*** Excerpt provided Section Begins ***

Up to half of US unemployment benefits over the past year may have gone to fraudsters, a theft that could top $400 billion, reports Axios’ Felix Salmon. Even if the real figure is a third of that, it’s a scandal for the ages and a sign that Congress didn’t think things through when it made jobless payments the central form of COVID relief.
The state agencies that handle applications for unemployment payments weren’t remotely ready: Filings had been under 300,000 a week for the whole country before the lockdowns started, but spiked above 6 million the first week of April 2020 and didn’t drop below 1 million until August.
That led to a drop in security for validating claims. Plus, since eligibility was widened to include the self-employed, and independent contracts and benefits were extended indefinitely, it suddenly became far more attractive for fraudsters to move in.

*** Excerpt provided Section Ends ***

Assignment 1: Write out the part of the passage on unemployment benefit fraud starting at "Up to half of" and ending at "to move in.", copying it word for word.
Assignment 2: Continue the passage on unemployment benefit fraud, picking up right after its final sentence.
The entries that come next have nothing to do with the passage on unemployment benefit fraud.

*** Data for review Section Begins ***

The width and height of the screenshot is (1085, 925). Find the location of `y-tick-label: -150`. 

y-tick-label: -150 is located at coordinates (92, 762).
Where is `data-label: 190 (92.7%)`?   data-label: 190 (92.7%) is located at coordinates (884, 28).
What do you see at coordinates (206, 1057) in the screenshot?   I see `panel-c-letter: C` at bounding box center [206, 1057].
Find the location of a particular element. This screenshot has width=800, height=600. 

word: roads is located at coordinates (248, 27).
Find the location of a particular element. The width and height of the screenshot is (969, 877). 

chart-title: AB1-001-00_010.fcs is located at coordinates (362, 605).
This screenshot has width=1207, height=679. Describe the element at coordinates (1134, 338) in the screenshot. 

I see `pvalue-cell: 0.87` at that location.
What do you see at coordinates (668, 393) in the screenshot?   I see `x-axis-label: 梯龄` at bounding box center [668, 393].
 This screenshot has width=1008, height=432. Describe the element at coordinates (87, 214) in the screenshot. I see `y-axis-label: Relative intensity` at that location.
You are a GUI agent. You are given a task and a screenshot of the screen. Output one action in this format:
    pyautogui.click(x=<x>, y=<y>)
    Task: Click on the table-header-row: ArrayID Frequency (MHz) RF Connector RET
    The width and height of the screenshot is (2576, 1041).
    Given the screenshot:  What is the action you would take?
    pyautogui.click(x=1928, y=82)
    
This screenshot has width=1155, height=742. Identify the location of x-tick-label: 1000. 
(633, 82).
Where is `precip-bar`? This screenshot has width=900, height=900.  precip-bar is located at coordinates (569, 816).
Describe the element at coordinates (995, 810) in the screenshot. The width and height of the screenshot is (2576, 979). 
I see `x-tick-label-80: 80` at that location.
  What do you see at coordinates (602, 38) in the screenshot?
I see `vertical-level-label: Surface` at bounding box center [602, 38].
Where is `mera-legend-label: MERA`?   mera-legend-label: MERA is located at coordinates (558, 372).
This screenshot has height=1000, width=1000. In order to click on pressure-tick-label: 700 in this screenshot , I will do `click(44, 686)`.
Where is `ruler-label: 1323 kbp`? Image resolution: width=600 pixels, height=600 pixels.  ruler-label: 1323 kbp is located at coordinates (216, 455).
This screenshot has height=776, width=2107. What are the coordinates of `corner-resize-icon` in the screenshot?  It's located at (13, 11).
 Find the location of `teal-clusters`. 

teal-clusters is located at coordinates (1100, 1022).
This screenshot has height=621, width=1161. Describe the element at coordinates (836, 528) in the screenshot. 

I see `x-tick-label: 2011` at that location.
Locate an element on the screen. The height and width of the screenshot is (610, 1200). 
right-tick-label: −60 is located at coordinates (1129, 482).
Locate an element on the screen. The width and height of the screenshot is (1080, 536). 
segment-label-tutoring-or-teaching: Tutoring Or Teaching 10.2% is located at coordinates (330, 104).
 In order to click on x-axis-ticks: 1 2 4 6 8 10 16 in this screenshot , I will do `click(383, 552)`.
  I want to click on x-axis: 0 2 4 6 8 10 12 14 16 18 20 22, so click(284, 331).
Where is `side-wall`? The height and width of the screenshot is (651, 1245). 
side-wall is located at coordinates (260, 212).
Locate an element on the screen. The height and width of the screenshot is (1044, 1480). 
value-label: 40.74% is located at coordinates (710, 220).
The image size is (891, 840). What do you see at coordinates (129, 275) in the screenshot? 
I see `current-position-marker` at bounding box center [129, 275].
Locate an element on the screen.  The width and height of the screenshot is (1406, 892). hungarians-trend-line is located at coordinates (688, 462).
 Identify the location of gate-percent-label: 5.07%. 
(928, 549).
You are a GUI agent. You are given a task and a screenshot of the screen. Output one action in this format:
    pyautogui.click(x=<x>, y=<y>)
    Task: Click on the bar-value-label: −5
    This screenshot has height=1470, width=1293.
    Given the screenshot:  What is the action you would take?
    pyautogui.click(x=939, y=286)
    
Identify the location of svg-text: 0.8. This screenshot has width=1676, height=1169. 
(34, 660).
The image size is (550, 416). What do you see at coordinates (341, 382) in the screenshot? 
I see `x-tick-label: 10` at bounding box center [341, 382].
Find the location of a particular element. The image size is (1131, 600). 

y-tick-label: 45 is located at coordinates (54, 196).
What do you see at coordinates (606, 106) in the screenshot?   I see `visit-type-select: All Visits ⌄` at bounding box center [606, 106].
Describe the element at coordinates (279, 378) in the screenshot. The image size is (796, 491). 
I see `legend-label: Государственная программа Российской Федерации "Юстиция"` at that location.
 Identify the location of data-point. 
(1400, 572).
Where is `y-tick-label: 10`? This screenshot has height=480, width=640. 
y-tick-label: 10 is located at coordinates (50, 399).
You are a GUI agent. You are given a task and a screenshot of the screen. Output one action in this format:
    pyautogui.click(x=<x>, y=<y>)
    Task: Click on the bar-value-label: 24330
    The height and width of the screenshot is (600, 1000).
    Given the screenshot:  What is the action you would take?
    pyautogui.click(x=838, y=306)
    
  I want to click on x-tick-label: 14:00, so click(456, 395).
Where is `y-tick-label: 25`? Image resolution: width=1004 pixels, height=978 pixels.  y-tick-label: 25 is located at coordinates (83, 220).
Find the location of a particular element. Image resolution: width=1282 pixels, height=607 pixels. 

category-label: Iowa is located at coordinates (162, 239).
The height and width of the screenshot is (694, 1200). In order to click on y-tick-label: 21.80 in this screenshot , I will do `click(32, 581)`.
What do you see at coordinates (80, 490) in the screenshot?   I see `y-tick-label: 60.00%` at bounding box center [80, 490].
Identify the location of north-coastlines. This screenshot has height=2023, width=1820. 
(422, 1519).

*** Data for review Section Ends ***

Answer section 1:
Up to half of US unemployment benefits over the past year may have gone to fraudsters, a theft that could top $400 billion, reports Axios’ Felix Salmon. Even if the real figure is a third of that, it’s a scandal for the ages and a sign that Congress didn’t think things through when it made jobless payments the central form of COVID relief.
The state agencies that handle applications for unemployment payments weren’t remotely ready: Filings had been under 300,000 a week for the whole country before the lockdowns started, but spiked above 6 million the first week of April 2020 and didn’t drop below 1 million until August.
That led to a drop in security for validating claims. Plus, since eligibility was widened to include the self-employed, and independent contracts and benefits were extended indefinitely, it suddenly became far more attractive for fraudsters to move in.

Answer section 2:
Salmon’s sources might be overestimating the fraud (the ones that went on the record are with companies that sell fraud-prevention services), but it’s certainly true that filings greatly exceeded Wall Street expectations early on. Plus, he reports that unemployment-fraud software is now for sale on the dark Web, while one expert suggests that two-thirds of the stolen cash went to overseas crime syndicates based in nations like China, Nigeria and Russia.
Question is: Can Washington and the states bolster ID-verification and eligibility checks going forward, to ensure nothing similar ever happens again?